Puissance évocatrice
Le noeud au centre du symbole est, sur l’album, incarné par les chansons Infinite Content, d’abord dans une version punk, furieux rappel de l’énergie rock des premiers albums du groupe, puis dans une version ballade country de la même composition. Face A, Face B, avec Infinite Content pour lier les deux. Si on aura envie d’écouter le disque en boucle, ça, c’est une autre paire de manches. Pour Everything Now, probablement, mais davantage encore pour les belles de la face B.
La ritournelle new wave Electric Blue d’abord, qui met en valeur la voix rêvasseuse de Régine Chassagne sur un mode mineur. Rappel de Blondie dans le rythme funk, dans la mélodie volatile. Suit le funk lugubre Good God Damn, avec son orgue qui rampe en arrière-plan et Win Butler qui contient sa colère avant d’exploser sur le refrain.
Enchaînées à la seconde moitié de l’album, Put Your Money on Me et We Don’t Deserve Love valent à elles seules son prix. La première revisite encore l’époque ABBA, mais avec un intense crescendo disco/proto-house ponctué par les harmonies vocales précieuses de Chassagne ; lorsque le groupe introduit une nouvelle progression d’accords passée la troisième minute, impossible de ne pas ressentir un frisson pour cette chanson vraiment unique dans le répertoire d’Arcade Fire.

We Don’t Deserve Love ensuite rappelle toute la puissance évocatrice du groupe… et l’abattement dont il fait preuve sur le reste de l’album. Longue, lente et lumineuse complainte pour l’amour éteint qui démarre avec une petite boîte à rythmes, des synthés épuisés et le falsetto de Butler — elle aurait été à sa place sur le deuxième disque de Reflektor —, puis prend son envol avec ce genre de refrain épique qui a fait la renommée du groupe, avec des orchestrations de xylophone et de slide guitar. Fameux.
Émotions en carence
Ailleurs, le moteur tousse : efficace tension rythmique disco-funk sur Signs of Life, bellement arrangée avec ses violons et son conga, mais poussant un texte paternaliste raillant la futilité des soirées dans des boîtes de nuit, avec des strophes éculées du genre « Love is hard, sex is easy ». Le texte constitue la grande faiblesse de ce cinquième album, avec des sommets d’insipidité atteints sur Peter Pan : « In my dreams you’re dying/It wakes me up, I can’t stop crying/I just wanna live forever/Keep my promises, keep it together », ou encore lorsqu’on fait rimer « Infinite content » (contenu infini) avec « We’re infinitely content » (nous sommes infiniment contents).
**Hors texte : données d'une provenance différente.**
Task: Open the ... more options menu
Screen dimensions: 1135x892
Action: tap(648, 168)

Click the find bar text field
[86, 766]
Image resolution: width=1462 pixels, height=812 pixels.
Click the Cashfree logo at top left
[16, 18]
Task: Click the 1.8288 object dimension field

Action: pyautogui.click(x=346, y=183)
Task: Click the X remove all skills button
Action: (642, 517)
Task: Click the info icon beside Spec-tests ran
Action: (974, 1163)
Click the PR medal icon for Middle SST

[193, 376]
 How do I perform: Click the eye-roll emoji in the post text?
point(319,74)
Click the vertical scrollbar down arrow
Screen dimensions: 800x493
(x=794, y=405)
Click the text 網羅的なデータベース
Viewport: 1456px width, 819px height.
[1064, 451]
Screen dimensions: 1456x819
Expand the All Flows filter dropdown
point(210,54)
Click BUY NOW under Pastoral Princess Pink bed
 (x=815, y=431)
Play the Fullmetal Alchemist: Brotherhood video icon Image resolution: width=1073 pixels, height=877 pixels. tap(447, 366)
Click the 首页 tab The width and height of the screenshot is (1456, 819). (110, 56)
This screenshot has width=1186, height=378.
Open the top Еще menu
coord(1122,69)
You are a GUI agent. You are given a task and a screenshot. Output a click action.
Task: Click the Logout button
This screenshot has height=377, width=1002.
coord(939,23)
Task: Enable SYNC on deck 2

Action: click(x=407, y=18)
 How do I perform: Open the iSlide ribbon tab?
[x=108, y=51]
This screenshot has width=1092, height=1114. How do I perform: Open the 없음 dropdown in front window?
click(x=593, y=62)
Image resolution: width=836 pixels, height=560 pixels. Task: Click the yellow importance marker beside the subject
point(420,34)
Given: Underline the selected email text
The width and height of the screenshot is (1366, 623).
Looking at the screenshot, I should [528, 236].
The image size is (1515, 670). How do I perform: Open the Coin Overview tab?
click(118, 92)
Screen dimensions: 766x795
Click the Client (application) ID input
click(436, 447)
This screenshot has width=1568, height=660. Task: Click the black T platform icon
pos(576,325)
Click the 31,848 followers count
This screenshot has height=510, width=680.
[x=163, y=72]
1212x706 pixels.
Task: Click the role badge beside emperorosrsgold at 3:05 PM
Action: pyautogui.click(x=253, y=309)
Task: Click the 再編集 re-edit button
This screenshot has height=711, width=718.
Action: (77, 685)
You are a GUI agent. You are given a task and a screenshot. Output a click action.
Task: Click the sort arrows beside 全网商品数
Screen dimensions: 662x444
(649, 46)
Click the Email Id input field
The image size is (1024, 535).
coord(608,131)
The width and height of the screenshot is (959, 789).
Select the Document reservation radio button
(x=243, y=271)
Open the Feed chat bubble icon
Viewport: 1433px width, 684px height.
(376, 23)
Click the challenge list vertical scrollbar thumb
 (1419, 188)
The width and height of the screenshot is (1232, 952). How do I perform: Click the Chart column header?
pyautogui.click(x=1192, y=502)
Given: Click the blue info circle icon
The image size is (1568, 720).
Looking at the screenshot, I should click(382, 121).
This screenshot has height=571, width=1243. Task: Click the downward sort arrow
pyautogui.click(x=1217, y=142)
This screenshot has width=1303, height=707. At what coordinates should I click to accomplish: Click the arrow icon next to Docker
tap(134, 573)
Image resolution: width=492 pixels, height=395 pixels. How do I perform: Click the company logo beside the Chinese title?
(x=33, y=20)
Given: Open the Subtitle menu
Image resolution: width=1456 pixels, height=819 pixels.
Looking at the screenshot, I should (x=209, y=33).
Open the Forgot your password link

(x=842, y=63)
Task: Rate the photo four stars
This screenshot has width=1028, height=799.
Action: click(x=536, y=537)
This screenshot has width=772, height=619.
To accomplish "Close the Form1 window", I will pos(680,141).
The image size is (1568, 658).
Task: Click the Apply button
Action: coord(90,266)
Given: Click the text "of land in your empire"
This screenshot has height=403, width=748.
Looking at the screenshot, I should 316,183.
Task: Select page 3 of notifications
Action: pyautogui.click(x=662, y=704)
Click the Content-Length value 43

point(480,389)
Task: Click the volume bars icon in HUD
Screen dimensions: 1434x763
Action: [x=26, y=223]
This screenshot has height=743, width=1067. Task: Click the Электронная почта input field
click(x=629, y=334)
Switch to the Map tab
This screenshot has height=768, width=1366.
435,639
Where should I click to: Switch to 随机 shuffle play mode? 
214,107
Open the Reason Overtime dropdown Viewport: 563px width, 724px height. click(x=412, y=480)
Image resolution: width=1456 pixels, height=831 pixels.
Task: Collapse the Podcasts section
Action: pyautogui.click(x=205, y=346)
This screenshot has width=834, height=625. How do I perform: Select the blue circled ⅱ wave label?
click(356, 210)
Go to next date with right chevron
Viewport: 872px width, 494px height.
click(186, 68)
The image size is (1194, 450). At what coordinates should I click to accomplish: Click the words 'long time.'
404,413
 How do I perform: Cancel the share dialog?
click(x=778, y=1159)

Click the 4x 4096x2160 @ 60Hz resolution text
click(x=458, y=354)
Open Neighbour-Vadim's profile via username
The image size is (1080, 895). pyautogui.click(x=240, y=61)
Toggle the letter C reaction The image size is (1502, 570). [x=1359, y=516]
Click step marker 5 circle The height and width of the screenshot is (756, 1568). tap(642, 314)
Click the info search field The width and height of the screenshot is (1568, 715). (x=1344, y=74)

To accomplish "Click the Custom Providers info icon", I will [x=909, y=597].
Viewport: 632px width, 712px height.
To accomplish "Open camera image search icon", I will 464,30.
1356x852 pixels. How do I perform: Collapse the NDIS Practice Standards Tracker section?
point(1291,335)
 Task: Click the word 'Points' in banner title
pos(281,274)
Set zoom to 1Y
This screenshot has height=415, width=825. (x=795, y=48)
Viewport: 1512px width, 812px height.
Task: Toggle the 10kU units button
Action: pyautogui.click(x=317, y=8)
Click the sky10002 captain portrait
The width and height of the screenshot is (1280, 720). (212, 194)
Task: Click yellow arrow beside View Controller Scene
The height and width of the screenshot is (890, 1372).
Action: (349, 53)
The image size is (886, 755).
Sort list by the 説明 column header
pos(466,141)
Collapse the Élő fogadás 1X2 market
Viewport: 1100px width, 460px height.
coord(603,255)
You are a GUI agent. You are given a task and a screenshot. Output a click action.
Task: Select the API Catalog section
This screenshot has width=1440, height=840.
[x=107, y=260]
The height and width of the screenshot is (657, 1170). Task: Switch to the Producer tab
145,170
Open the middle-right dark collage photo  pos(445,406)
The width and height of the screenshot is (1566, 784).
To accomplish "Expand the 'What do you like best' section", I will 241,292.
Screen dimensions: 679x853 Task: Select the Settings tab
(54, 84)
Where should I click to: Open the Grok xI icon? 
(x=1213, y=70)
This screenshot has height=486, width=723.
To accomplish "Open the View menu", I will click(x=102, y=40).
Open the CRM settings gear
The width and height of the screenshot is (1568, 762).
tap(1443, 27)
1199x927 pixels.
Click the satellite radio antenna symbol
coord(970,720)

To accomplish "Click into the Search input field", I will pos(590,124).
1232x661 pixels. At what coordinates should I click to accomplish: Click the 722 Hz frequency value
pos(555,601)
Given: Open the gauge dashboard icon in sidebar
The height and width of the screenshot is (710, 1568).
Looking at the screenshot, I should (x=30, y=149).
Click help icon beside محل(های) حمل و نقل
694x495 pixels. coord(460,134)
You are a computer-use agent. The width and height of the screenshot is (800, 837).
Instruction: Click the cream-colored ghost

D’une écoute à l’autre, le second extrait Creature Comfort révèle ses belles qualités, son interprétation passionnée tranchant avec les deux suivantes en fin de face A, Peter Pan et Chemistry, parfumées d’influences jamaïcaines. Chemistry, surtout, avec sa rythmique rugueuse rappelant le rocksteady, déçoit par son texte sans profondeur et son refrain banal.
Sur le plan strictement musical, saluons la curiosité d’Arcade Fire, qui déjà sur le précédent album démontrait qu’il n’était pas du genre à vouloir se répéter.
Or, à force de vouloir élargir ses horizons sonores, c’est comme si le groupe avait perdu de vue ce qui a fait son succès : ces chansons excessivement brûlantes, chaotiques et mélodieuses, portant des mots de révolte, d’amour et de passion.
Everything Now souffre en général d’une carence d’émotion que quelques enivrantes chansons ne parviennent pas à combler. Souhaitons qu’Arcade Fire mette assez de hargne et de tripes dans l’interprétation de ces nouvelles chansons lors de son spectacle au Centre Bell le 6 septembre prochain pour nous les faire entendre sous un meilleur jour. On sait qu’ils en sont capables.